My disappointment in not getting the hike that is due to me – I didn’t think that it would haunt me so. Things are not so rosy & secure as I thought it would be for my folks. I had hoped to move out no matter whether I got the hike or not. It’s not like I won’t be strapped for cash. And I have to face it – I am not good with money; can never save it!
Things are just piling up a bit and it will take some time to sort it out. That means waiting for a longer time even after waiting for all this time. I’m not getting any younger. I’m fucking 32 years old. In August of this year, I will turn 33 years old and I do not have anything to show for it. I seriously must think of maybe even taking up a job that will pay me more even if do not enjoy it and even it’s not in at a something that I would want to do. Like the sales & insurance jobs that keep coming my way. I hate both.

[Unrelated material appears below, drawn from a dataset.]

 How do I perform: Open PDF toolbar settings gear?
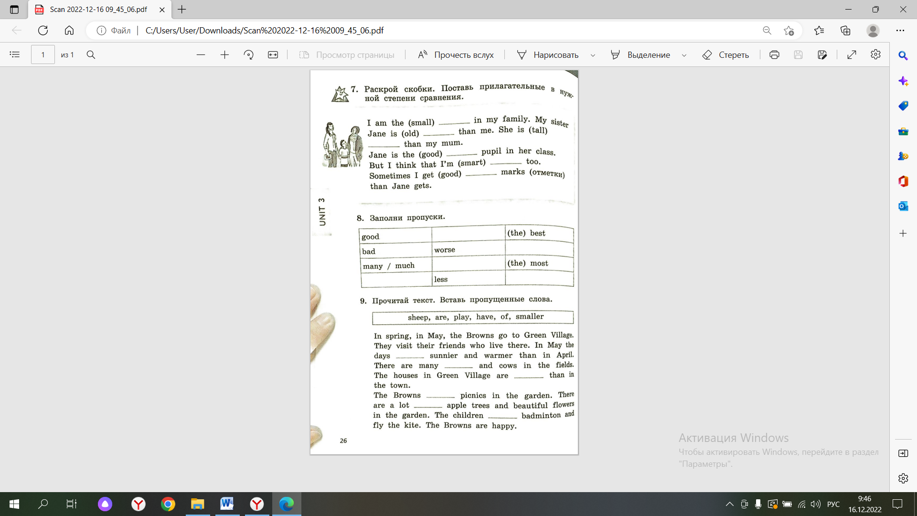[875, 54]
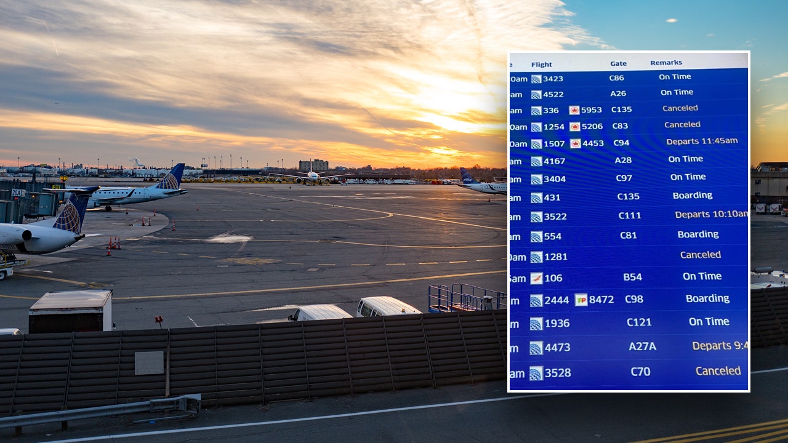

I needed to get a new adapter for my PC speakers and so at 7 pm I left the office and boarded a bus for Padma bus stop. Just before 8 pm I finally found the appropriate model – the area seems to have a scarcity of electronics stores and I walked about quite a bit. It was hot and muggy and my shirt & undershirt was sticking to my back and I was perspiring quite a bit. I had wanted to get a beer or two so off I walked to Oberoi bar and downed two Kingfisher beers in about an hour and had a plate of chilli gobi along with them.
I must say that that the beers have helped me to relax a bit and drift my troubles for some time. It’s not good to keep things on your shoulders all the time. I don’t think that drinking solves my problems but a beer or two can help you relax quite a bit, if you don’t over do it. I’ll probably sleep quite a bit this night. So cheers to you and I hope things get rosier soon. Goodnite to you!